DEUXIÈME SECTION
DÉCISION
SUR LA RECEVABILITÉ
de la requête n° 49281/99
présentée par I.M.
contre la Grèce
La Cour européenne des Droits de l’Homme (deuxième section), siégeant le 11 janvier 2001 en une chambre composée de
MM.A.B. Baka, président,
C.L. Rozakis,
G. Bonello,
MmeV. Strážnická,
M. Fischbach,
MmeM. Tsatsa-Nikolovska,
A. Kovler, juges,
et de M. Fribergh, greffier de section,
Vu la requête susmentionnée introduite le 10 février 1999 et enregistrée le 2 juillet 1999,
Vu les observations soumises par le gouvernement défendeur et celles présentées en réponse par le requérant,
Après en avoir délibéré, rend la décision suivante :
EN FAIT
Le requérant est un ressortissant grec, né en 1940 et résidant à Athènes. Il est représenté devant la Cour par Me Ippokratis Mylonas, avocat au barreau d’Athènes.
Les faits de la cause, tels qu’ils ont été exposés par les parties, peuvent se résumer comme suit.
Le 18 mars 1994, un résidant de Mati, lieu de villégiature aux alentours d’Athènes, déposa au commissariat de la région une plainte contre personne non dénommée, pour dénoncer la construction illicite d’un mur. Le 22 mai 1994, une information fut ouverte.
Le 8 août 1994, le commissariat de Mati soumit au procureur le dossier de l’affaire, en indiquant que le requérant était l’auteur de l’acte.
Le 14 janvier 1995, le requérant fut renvoyé en jugement.

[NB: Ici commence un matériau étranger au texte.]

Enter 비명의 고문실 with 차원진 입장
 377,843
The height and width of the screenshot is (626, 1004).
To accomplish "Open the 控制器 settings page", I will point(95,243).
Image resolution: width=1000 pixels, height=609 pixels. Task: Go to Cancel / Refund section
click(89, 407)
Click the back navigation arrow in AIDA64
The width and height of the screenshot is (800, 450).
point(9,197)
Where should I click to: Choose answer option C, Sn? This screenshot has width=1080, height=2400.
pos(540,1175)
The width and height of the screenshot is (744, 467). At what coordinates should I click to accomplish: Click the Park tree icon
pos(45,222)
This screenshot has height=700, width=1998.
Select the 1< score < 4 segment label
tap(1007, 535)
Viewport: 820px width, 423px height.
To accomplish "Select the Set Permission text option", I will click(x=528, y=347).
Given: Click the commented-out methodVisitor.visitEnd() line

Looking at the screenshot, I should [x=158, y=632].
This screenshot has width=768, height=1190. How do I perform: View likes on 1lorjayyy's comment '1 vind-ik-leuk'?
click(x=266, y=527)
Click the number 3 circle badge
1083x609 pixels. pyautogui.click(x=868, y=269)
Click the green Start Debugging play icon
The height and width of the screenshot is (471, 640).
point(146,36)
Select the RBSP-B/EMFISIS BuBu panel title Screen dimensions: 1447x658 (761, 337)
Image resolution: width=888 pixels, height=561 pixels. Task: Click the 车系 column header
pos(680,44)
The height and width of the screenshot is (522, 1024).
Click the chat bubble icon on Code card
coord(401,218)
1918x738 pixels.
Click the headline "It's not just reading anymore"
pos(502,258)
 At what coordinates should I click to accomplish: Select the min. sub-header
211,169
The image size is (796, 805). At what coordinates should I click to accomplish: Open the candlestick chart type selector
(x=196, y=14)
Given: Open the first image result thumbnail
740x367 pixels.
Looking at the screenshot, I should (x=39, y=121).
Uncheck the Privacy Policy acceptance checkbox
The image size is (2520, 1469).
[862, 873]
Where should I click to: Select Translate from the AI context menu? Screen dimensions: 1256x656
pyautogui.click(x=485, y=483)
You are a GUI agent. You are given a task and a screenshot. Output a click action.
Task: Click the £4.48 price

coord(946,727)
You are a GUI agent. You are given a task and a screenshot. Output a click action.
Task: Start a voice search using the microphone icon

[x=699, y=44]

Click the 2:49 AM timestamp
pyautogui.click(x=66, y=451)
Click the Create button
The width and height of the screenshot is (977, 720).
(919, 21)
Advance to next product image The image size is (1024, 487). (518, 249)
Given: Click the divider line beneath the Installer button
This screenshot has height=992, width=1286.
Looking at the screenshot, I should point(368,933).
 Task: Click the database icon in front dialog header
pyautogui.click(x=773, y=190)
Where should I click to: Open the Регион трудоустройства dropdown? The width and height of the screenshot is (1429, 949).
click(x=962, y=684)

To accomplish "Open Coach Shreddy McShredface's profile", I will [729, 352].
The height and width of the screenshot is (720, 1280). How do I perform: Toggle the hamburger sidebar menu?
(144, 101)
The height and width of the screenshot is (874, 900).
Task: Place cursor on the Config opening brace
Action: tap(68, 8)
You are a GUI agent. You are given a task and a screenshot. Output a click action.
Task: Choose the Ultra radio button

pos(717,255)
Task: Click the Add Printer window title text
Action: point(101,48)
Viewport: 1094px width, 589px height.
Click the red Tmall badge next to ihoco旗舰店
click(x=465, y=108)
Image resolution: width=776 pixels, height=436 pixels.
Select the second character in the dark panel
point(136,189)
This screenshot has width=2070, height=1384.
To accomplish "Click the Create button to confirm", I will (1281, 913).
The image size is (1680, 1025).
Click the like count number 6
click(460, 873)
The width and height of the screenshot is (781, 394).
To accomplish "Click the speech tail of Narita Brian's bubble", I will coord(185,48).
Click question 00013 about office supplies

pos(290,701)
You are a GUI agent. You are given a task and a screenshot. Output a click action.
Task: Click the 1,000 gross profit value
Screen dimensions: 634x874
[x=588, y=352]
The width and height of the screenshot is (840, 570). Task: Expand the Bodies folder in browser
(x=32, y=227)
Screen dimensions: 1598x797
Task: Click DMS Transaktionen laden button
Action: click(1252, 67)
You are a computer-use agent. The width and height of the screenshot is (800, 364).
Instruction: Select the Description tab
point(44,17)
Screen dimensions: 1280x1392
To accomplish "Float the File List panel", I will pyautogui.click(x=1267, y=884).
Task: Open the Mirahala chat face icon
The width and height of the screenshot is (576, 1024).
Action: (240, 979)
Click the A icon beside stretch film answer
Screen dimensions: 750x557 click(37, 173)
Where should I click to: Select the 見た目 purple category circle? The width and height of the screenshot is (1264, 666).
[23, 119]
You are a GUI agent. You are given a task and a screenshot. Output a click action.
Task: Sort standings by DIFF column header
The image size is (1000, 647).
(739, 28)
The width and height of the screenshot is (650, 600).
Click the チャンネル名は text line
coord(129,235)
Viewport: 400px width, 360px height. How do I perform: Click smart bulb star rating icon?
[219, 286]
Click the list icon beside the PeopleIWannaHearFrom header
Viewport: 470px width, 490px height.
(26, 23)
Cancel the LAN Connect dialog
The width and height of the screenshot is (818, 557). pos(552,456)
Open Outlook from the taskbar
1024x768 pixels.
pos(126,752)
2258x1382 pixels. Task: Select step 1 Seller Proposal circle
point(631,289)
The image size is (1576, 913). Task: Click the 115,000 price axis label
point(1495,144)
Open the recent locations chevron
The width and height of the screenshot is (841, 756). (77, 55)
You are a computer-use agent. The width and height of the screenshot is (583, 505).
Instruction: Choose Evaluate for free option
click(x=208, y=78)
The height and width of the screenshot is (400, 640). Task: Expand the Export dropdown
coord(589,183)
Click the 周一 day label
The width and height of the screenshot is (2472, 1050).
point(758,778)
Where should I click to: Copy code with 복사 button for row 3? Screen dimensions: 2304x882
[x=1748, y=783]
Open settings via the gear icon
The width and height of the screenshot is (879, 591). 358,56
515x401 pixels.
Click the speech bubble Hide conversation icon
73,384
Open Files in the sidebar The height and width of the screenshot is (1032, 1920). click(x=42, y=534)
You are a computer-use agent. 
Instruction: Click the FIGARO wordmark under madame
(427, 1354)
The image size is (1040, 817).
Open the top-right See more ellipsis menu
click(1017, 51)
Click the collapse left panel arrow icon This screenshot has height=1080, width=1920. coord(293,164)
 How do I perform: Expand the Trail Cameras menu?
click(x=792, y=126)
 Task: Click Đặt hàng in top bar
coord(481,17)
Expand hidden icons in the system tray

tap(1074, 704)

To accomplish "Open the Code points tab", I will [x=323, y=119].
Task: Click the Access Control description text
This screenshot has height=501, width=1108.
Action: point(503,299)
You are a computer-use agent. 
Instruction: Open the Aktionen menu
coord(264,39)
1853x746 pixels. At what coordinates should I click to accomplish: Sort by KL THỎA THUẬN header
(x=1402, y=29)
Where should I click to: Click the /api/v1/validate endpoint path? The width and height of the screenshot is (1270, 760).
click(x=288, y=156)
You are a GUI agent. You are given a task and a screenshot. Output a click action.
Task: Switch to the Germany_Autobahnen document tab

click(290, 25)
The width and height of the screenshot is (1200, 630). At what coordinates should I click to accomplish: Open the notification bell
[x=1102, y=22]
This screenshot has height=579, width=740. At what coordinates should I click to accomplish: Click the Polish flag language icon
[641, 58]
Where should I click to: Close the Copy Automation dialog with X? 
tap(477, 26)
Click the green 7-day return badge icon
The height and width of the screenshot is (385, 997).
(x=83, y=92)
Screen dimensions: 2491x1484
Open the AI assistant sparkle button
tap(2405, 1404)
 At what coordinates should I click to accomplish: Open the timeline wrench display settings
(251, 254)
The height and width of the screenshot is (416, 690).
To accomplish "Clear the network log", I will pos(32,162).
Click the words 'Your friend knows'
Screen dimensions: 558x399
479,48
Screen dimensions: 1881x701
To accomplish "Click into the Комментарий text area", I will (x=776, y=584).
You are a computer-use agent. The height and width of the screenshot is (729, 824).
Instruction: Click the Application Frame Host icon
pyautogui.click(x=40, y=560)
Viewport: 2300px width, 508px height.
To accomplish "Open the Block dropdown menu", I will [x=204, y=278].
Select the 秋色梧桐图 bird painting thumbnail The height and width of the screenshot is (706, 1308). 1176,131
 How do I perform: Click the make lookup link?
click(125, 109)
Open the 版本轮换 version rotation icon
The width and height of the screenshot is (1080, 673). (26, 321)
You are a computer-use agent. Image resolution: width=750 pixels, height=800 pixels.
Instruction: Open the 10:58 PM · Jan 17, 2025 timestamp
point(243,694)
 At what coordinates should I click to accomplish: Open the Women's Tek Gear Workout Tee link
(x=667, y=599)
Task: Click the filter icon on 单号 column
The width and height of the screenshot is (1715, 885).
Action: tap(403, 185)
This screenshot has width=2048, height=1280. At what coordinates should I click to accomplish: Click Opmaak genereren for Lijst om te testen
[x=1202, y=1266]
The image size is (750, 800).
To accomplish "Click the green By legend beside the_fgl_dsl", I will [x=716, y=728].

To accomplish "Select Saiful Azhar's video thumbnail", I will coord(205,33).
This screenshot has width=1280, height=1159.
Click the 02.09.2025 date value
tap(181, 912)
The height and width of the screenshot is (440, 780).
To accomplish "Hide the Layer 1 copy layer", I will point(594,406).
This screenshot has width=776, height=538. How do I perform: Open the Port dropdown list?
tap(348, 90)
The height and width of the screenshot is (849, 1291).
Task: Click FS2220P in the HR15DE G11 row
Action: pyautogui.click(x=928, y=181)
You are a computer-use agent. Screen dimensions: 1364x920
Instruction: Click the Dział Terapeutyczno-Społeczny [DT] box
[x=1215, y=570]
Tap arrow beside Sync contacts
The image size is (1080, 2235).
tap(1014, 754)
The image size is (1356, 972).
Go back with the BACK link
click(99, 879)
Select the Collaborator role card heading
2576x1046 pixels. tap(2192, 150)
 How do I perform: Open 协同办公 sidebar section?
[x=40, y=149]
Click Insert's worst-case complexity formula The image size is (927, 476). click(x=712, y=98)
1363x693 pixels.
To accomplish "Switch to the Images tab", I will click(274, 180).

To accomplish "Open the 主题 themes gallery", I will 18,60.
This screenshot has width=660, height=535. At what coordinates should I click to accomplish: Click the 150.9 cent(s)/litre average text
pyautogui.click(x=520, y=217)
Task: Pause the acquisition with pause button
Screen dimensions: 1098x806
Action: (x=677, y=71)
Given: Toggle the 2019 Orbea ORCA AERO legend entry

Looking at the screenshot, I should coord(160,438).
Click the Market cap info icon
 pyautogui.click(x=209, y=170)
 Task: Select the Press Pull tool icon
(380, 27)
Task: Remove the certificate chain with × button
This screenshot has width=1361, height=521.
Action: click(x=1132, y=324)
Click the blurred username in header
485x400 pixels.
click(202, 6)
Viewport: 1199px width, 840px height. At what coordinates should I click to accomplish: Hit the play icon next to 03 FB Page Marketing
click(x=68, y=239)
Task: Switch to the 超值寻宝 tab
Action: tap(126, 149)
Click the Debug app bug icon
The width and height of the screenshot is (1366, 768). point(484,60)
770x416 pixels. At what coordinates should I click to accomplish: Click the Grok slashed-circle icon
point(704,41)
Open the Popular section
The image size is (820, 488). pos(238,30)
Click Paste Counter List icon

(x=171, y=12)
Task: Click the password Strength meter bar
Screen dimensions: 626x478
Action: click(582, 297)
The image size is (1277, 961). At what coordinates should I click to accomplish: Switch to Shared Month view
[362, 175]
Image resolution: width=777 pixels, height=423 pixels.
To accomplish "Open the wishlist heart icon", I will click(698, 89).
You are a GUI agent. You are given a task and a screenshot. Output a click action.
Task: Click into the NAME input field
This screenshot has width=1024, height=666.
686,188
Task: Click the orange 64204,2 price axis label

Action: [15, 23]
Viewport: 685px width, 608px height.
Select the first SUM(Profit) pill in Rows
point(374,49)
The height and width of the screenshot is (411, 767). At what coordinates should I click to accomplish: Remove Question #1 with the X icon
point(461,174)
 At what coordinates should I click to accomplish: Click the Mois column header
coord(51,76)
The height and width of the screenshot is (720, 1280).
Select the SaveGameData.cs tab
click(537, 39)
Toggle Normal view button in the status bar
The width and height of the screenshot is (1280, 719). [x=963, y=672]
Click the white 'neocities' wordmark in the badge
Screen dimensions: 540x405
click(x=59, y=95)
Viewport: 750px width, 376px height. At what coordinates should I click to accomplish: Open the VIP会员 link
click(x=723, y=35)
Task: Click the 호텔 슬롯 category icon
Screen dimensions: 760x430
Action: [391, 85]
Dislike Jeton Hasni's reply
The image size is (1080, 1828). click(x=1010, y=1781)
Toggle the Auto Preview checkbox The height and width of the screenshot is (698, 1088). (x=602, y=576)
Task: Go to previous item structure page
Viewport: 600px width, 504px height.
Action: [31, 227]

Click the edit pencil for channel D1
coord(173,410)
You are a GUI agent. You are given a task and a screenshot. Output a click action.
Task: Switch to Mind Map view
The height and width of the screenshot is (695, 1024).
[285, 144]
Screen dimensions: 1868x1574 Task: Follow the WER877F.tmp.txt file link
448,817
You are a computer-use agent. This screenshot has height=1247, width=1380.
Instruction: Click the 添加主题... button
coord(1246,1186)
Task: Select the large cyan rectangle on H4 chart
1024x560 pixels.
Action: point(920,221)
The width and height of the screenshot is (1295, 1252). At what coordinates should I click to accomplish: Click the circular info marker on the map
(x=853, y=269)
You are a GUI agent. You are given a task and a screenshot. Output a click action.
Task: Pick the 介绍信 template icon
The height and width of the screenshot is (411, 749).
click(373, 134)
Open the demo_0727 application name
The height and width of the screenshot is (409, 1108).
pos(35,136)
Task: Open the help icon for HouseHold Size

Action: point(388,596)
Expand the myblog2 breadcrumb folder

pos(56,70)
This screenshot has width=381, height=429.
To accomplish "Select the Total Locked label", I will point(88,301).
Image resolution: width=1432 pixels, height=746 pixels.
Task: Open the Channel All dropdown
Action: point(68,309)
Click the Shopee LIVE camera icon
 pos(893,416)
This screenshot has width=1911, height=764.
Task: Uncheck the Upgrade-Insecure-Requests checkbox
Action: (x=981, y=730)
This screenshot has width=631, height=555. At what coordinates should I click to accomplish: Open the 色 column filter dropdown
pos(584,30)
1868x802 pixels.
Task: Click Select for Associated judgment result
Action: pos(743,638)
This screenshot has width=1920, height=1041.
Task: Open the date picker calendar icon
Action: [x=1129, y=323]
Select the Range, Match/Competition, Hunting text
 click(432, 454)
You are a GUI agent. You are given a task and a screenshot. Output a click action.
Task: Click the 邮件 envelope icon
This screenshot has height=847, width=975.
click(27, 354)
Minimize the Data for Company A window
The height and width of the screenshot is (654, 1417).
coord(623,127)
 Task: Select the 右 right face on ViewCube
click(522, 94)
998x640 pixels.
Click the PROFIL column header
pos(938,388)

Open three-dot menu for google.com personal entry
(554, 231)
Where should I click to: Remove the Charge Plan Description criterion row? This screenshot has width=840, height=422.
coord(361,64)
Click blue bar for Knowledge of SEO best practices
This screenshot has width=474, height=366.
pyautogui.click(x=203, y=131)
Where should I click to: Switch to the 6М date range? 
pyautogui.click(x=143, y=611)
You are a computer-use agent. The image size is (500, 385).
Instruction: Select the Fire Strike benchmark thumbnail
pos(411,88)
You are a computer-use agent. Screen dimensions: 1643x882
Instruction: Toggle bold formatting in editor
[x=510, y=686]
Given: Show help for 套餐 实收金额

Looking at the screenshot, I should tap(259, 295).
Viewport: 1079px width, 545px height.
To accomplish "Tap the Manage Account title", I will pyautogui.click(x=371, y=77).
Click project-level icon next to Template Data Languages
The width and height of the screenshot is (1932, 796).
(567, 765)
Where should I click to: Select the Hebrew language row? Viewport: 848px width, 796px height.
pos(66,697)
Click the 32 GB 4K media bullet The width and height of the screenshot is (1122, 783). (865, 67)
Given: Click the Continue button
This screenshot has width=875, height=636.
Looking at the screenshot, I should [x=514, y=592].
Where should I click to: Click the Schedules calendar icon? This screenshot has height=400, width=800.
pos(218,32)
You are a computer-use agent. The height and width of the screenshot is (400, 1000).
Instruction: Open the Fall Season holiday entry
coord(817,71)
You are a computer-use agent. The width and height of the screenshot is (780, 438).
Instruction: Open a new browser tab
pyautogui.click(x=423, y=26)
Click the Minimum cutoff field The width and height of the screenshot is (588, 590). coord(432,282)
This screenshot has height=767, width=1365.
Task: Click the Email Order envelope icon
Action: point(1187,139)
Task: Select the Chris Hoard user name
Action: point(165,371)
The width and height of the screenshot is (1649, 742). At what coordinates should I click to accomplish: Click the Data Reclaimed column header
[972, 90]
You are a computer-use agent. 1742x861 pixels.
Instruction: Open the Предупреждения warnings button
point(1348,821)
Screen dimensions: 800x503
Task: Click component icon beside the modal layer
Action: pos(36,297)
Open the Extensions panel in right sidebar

Le 3 février 1999, le tribunal correctionnel d’Athènes condamna le requérant à une peine de 30 jours d’emprisonnement avec sursis. Le requérant n’a pas interjeté appel dudit jugement.
EN DROIT
Le grief du requérant porte sur la durée de la procédure qui a débuté le 8 août 1994 et s’est terminée le 3 février 1999 par la décision du tribunal correctionnel d’Athènes. Elle a donc duré quatre ans, cinq mois et vingt-six jours pour un degré de juridiction.
Selon le requérant, la durée de la procédure ne répond pas à l’exigence du « délai raisonnable » tel que prévu par l’article 6 § 1 de la Convention. Le Gouvernement s’oppose à cette thèse.
La Cour estime qu’à la lumière des critères dégagés par la jurisprudence des organes de la Convention en matière de « délai raisonnable » (complexité de l’affaire, comportement du requérant et des autorités compétentes), et compte tenu de l’ensemble des éléments en sa possession, ce grief doit faire l’objet d’un examen au fond.
Par ces motifs, la Cour, à l’unanimité,
Déclare la requête recevable, tous moyens de fond réservés.